Le saviez-vous ? La probabilité d'expérimenter un coup de foudre s'élève péniblement à 10%. Le coup de foudre étant ce phénomène qui consiste à ressentir une attirance très forte pour une personne inconnue lors d'une rencontre surprise. En résumé, le flash, les étoiles dans les yeux, peut-être les papillons dans le ventre...Bref, ce moment fugace de bonheur auquel on ne s'attendait absolument pas. Non, il n'est pas ici question de ce que Gérard a ressenti lorsqu'il a croisé le regard de Brigitte qui attendait patiemment après son expresso dans la tisanerie du service comptabilité, mais plutôt de ce qu'a vécu votre chroniqueuse il y a de cela maintenant trois ans, un soir d'octobre tristounet à la Maroquinerie de Paris, lorsqu'elle a vu pour la première fois And Also The Trees se produire sur scène.

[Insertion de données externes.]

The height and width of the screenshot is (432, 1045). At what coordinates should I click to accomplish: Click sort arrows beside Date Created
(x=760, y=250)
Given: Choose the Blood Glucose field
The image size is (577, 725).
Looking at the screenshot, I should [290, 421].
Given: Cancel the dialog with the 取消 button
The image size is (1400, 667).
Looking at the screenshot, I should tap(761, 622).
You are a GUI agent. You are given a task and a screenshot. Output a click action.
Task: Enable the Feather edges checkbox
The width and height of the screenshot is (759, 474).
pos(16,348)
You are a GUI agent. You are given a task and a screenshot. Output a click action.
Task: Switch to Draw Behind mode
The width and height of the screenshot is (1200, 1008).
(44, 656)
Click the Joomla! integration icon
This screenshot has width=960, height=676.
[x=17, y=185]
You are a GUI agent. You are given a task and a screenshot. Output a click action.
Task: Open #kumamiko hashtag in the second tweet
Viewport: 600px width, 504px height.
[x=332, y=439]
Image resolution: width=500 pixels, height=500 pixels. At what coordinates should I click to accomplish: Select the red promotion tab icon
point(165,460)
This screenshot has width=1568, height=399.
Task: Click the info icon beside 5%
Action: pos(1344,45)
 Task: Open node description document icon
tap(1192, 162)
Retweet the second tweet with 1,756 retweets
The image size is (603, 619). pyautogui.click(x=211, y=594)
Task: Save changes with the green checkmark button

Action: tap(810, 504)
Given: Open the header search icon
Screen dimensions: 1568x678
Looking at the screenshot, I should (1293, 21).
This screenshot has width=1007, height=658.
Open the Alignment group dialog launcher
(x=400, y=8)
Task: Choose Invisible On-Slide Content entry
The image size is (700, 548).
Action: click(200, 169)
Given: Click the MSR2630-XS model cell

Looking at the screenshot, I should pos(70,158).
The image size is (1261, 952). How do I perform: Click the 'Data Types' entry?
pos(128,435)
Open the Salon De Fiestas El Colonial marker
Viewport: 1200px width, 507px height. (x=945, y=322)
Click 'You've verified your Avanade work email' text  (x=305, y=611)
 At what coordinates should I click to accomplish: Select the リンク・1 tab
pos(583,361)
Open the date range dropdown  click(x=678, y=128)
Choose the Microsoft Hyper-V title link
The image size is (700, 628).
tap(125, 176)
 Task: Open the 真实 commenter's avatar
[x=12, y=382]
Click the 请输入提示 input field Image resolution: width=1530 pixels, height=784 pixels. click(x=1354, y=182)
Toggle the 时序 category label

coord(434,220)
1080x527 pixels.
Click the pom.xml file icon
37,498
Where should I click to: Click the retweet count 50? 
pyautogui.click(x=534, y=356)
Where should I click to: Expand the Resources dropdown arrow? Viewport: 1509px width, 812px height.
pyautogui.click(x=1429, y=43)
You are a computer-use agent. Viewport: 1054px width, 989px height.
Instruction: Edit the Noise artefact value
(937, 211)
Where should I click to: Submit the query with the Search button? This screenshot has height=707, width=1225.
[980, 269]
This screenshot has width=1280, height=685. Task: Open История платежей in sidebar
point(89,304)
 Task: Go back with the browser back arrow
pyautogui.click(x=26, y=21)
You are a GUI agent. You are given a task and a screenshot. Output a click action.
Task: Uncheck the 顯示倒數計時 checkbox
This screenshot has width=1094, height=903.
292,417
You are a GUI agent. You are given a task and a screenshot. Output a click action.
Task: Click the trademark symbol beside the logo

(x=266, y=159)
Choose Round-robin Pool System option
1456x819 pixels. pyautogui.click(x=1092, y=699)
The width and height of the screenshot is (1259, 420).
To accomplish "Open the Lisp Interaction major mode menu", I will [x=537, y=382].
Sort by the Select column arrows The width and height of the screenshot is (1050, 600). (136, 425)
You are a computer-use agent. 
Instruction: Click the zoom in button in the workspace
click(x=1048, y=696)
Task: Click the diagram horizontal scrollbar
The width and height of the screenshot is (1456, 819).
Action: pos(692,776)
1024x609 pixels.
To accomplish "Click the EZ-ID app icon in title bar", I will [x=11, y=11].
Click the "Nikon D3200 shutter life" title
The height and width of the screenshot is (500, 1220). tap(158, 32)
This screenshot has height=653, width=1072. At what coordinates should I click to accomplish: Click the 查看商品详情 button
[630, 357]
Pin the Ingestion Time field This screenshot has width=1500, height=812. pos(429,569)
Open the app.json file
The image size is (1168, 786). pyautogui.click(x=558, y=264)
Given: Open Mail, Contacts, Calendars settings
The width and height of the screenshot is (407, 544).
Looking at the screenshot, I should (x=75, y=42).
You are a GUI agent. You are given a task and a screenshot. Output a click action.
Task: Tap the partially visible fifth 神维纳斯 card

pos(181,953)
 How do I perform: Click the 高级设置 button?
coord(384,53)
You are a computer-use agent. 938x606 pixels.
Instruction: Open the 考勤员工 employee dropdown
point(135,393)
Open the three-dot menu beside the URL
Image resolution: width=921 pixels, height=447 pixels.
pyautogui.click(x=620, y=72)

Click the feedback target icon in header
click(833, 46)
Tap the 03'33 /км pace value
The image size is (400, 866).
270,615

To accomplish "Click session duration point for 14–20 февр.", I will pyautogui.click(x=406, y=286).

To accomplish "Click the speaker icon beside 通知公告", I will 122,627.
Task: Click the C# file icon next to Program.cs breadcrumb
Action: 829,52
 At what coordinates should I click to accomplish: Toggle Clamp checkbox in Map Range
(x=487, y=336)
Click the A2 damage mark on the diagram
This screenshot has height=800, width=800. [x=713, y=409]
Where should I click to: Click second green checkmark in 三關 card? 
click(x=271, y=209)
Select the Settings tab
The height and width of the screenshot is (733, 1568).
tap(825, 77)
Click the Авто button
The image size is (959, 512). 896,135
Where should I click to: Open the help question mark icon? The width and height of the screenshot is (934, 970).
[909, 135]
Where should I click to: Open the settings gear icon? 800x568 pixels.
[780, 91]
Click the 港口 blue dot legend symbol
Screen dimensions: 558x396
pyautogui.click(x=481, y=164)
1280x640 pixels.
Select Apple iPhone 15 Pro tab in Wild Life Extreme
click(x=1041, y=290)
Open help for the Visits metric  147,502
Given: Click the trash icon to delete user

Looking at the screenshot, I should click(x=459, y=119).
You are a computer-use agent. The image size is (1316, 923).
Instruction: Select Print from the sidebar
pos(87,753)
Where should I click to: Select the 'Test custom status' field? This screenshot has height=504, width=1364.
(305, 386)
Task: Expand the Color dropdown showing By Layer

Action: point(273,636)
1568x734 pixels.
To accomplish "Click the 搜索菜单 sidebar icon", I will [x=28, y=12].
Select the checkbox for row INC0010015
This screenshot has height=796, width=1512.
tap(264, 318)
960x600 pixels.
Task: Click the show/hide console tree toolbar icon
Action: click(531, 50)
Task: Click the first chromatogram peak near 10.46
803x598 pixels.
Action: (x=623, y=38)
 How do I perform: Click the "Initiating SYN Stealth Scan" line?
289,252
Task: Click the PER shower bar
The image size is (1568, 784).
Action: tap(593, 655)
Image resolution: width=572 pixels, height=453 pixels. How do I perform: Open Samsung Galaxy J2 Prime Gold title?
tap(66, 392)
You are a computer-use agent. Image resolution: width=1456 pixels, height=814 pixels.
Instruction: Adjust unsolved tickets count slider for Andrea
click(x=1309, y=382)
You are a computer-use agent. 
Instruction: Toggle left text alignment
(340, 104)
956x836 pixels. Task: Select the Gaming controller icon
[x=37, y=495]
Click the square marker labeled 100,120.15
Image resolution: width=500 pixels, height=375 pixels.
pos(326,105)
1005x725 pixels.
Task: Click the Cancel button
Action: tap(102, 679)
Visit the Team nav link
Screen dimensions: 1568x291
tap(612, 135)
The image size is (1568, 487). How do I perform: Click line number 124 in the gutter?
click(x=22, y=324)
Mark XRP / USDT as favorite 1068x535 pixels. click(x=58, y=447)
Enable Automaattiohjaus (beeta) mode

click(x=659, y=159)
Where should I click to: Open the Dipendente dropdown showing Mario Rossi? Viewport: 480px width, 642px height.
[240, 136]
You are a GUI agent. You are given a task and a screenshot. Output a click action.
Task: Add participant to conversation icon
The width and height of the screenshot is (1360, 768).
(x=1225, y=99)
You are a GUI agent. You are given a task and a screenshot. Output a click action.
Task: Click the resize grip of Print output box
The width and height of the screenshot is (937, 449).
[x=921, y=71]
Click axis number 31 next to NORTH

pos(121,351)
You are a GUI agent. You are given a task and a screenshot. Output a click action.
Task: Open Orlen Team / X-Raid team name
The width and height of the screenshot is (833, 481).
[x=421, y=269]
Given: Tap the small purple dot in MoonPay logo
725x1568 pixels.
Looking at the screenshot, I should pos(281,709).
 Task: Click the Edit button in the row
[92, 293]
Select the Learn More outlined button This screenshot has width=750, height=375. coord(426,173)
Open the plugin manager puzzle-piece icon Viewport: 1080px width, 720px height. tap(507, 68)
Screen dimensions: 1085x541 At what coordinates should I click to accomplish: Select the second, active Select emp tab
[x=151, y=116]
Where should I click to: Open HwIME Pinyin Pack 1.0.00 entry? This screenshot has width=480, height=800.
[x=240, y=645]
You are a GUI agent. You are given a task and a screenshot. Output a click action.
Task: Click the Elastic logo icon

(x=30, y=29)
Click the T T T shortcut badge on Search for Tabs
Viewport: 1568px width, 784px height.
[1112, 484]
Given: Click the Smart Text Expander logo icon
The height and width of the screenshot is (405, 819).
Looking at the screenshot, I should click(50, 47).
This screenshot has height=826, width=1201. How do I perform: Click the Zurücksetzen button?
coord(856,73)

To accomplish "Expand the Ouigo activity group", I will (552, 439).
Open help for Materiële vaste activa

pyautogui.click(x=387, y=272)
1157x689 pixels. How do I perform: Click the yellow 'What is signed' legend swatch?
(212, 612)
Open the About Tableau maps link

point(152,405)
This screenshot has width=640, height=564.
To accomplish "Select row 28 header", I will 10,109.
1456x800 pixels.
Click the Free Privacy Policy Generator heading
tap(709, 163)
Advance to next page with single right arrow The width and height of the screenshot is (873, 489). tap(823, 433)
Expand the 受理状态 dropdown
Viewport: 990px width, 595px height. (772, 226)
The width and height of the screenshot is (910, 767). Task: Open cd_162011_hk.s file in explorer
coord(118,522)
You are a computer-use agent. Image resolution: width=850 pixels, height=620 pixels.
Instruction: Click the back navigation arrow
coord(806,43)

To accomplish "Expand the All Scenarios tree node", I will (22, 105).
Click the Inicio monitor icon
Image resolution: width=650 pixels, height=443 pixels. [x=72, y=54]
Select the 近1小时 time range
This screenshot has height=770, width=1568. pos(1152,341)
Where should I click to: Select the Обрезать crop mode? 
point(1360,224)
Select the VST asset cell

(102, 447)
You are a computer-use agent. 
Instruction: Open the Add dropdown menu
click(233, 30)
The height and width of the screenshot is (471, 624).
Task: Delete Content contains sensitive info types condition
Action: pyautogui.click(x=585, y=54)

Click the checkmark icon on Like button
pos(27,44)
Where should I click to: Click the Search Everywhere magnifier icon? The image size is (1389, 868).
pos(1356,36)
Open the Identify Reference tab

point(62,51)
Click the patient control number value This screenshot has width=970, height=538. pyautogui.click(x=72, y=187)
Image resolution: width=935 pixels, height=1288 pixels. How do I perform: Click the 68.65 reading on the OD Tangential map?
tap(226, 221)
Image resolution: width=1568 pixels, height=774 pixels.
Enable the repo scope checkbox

Cette histoire, je vous l'ai déjà racontée l'an dernier, lorsque le groupe de Simon et Justin Jones revint donner un concert magnifique à la Marbrerie de Montreuil, transformant la salle aux allures de cave bétonnée en un havre de beauté, à l'image des prairies verdoyantes et bucoliques des douces campagnes anglaises. Ce fut alors l'occasion de confirmer cette impression d'une nouvelle grande et belle d'histoire d'amour musicale. Ce pourquoi, comme dans toute nouvelle relation, il devenait urgent de sceller cette idylle lors du nouveau passage d'And Also The Trees à Paris, cette fois-ci au Trabendo de la Villette. Nous ayant coup sur coup livré deux très grands albums (
The Bone Carver en 2023 et
Mother-Of-Pearl Moon en février dernier), Justin et Simon Jones sont de retour et ce toujours dans les conditions intimistes et privilégiées qu'offrent les petites salles. Ne nous expliquant pas comment un groupe aussi talentueux n'ait pas plus de succès auprès du grand public, c'est donc avec beaucoup de modestie que Simon et Justin toujours accompagnés de Paul Hill, Colin Ozanne et Grant Gordon se présentent devant un Trabendo quasi plein et un parterre de fans dont on se doute les observant qu'ils font partie du cercle des fidèles.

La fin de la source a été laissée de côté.